By the time we come to the Pool spinning up actors it's too-late* as in "changes behaviour slightly". Leaving it completely up to the Pool is equal to my 2) up there. This introduces a small change in behaviour though:

Now:
scenario: start routees, max 1 on each node, allow local, use role "x", local node does not have role "x"
Router starts, RoutedActorCell executes:

      case pool: Pool 
        if (pool.nrOfInstances > 0)    // the impl of this is not aware of cluster roles, returns maxNr!
          addRoutees(Vector.fill(pool.nrOfInstances)(pool.newRoutee(routeeProps, this)))

which starts nrOfInstaces routees on local even the local node does not match the useRole. This is the bug under discussion.
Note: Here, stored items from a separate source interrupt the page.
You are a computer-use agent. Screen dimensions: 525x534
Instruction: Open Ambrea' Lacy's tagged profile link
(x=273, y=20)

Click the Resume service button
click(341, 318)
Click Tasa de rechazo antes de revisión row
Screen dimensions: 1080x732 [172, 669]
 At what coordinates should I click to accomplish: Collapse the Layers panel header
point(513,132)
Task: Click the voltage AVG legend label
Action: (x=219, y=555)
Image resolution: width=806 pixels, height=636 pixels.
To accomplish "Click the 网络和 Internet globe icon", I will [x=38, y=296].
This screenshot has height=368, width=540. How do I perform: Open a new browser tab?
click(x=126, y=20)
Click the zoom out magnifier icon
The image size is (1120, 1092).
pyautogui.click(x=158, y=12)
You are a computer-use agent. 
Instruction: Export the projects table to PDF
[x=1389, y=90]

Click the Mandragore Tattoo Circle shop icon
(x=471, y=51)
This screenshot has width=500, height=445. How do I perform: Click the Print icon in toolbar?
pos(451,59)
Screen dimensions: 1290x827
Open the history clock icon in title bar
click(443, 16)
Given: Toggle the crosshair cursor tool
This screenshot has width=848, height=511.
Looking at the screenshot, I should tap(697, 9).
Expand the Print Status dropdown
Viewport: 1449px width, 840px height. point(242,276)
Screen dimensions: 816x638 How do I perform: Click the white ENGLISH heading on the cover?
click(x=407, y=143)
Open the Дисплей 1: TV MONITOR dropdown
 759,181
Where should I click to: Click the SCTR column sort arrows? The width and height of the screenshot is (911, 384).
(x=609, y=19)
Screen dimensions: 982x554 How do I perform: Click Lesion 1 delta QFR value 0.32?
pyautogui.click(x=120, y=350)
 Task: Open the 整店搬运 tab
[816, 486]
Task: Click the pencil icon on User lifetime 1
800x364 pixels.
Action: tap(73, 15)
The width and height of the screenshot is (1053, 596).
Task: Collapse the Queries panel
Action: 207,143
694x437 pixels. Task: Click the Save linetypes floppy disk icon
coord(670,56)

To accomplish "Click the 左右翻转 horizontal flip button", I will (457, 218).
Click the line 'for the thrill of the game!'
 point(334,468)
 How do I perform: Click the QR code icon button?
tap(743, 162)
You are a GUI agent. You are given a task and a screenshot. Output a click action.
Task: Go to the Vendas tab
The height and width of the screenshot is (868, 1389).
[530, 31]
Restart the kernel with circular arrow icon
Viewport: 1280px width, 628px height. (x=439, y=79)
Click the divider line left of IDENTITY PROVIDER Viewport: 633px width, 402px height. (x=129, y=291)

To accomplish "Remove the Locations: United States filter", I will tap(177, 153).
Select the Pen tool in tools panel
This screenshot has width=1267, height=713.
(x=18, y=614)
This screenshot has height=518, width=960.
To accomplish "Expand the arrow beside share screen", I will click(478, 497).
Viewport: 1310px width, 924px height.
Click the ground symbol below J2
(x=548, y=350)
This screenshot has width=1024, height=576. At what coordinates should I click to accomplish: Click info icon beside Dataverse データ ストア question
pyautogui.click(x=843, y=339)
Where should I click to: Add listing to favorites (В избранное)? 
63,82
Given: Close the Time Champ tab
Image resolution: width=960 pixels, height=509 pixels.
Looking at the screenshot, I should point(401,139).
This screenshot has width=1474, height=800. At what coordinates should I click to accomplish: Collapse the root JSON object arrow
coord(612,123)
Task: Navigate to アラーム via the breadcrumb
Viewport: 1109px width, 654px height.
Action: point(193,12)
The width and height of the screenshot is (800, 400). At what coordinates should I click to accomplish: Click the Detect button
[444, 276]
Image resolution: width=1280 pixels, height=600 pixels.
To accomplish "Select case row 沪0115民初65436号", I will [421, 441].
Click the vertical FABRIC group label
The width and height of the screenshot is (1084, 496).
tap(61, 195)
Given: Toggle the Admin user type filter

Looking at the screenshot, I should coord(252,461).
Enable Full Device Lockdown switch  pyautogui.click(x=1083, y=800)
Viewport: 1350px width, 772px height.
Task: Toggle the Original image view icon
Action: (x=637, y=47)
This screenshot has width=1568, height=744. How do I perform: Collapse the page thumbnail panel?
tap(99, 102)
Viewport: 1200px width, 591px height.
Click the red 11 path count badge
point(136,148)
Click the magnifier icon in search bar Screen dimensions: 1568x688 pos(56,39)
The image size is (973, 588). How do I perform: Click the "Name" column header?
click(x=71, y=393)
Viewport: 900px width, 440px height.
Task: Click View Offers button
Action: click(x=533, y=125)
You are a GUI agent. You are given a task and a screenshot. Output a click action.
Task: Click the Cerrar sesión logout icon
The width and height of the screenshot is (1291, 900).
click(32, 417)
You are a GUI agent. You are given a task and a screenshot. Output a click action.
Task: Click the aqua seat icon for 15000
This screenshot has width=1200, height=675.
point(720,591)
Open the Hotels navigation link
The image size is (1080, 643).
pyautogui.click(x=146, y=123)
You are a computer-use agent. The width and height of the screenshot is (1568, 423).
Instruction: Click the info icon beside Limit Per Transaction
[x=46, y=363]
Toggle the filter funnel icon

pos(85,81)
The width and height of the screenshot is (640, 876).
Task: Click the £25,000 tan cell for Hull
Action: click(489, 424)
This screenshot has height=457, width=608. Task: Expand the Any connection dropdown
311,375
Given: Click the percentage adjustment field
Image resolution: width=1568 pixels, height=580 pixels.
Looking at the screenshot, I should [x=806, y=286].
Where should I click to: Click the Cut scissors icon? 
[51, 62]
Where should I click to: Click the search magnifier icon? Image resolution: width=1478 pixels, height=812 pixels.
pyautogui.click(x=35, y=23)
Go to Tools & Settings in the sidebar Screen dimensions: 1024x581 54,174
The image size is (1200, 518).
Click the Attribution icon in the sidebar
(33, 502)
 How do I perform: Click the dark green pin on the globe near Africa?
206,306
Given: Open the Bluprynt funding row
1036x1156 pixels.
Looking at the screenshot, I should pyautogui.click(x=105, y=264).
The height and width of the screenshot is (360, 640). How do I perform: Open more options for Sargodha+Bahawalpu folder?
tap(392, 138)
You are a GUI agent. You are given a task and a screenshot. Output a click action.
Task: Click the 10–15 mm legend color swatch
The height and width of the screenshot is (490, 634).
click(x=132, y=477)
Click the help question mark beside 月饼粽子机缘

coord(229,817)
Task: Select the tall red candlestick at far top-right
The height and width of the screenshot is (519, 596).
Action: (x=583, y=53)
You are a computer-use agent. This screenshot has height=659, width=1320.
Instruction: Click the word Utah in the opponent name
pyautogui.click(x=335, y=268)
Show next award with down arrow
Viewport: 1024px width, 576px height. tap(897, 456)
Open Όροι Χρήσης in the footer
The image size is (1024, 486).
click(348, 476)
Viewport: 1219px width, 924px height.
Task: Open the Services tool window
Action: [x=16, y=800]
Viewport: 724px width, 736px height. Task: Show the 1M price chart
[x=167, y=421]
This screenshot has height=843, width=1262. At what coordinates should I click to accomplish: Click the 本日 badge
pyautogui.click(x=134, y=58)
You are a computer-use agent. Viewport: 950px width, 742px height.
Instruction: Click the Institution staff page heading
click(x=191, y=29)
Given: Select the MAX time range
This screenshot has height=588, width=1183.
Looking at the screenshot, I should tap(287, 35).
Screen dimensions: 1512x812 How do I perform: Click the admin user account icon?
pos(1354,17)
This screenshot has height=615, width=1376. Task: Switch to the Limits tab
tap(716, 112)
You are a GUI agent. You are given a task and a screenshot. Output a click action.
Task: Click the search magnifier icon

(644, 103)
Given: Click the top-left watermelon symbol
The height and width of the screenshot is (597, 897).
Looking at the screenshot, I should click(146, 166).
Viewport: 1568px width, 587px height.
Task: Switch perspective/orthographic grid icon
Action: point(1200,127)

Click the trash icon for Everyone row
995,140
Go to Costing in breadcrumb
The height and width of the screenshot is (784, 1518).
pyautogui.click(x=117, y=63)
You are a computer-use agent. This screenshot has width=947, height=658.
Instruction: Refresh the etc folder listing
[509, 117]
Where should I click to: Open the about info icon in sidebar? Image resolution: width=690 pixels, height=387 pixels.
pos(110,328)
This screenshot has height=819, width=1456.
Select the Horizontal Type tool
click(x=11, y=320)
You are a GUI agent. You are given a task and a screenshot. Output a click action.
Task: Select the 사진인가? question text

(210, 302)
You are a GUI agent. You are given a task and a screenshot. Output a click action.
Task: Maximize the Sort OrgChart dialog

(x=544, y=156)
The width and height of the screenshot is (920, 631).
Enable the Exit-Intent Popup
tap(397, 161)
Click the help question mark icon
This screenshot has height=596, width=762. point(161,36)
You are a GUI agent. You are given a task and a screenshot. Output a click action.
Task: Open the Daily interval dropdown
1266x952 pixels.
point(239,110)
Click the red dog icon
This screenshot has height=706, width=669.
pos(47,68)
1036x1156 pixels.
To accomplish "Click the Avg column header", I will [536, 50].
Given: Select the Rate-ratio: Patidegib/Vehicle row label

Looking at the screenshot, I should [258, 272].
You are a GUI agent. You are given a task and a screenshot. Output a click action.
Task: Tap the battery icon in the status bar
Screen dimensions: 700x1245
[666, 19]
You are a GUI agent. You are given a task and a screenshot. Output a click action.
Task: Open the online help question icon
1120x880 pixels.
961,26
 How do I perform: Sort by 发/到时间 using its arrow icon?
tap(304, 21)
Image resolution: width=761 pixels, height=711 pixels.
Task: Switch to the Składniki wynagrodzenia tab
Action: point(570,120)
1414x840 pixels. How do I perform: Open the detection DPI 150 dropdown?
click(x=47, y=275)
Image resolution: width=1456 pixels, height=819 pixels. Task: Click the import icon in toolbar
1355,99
So the simple fix (2)) is to always return 0 in that nrOfInstaces method, of leaving starting routees 100% up to the Pool. RoutedActorCell will not start local routees "out of the blue". They will be started in reaction to MemberUp(theLocalNode). This code knows about the cluster and roles, the bug is solved. This introduces a delay, which was previously not there. Messages sent to the router, before it gets the MemberUp and starts the local routees will go to deadLetters, where as previously they would have landed in the "pre started local actors".

In summary and when thinking about it...
Maybe people should not expect the local routees to behave any differently than the remote routees.
This means instead of current state of this PR, we hardcode returning 0 in cluster pool router and the above scenario applies.

@rkuhn
Copy link
Contributor

rkuhn commented Sep 8, 2014

What I mean is that instead of returning 0 from nrOfInstances the calling code could just come to the same conclusion by inspecting the settings. And that code very likely does have an ActorSystem at its disposal.

@rkuhn
Copy link
Contributor

rkuhn commented Sep 8, 2014

But I’m fine with your conclusion as well; I don’t think any expectations are violated by not creating local routees when they are not called for ;-) And if it is easy to create the local routees eagerly nevertheless then we might do it just to be nice, but that is not required.

@patriknw
Copy link
Contributor

patriknw commented Sep 9, 2014

@rkuhn I think you are right that the calling code could figure it out, but the problem is that right now the calling code is from the general router code (not aware of such things). Not impossible to change though.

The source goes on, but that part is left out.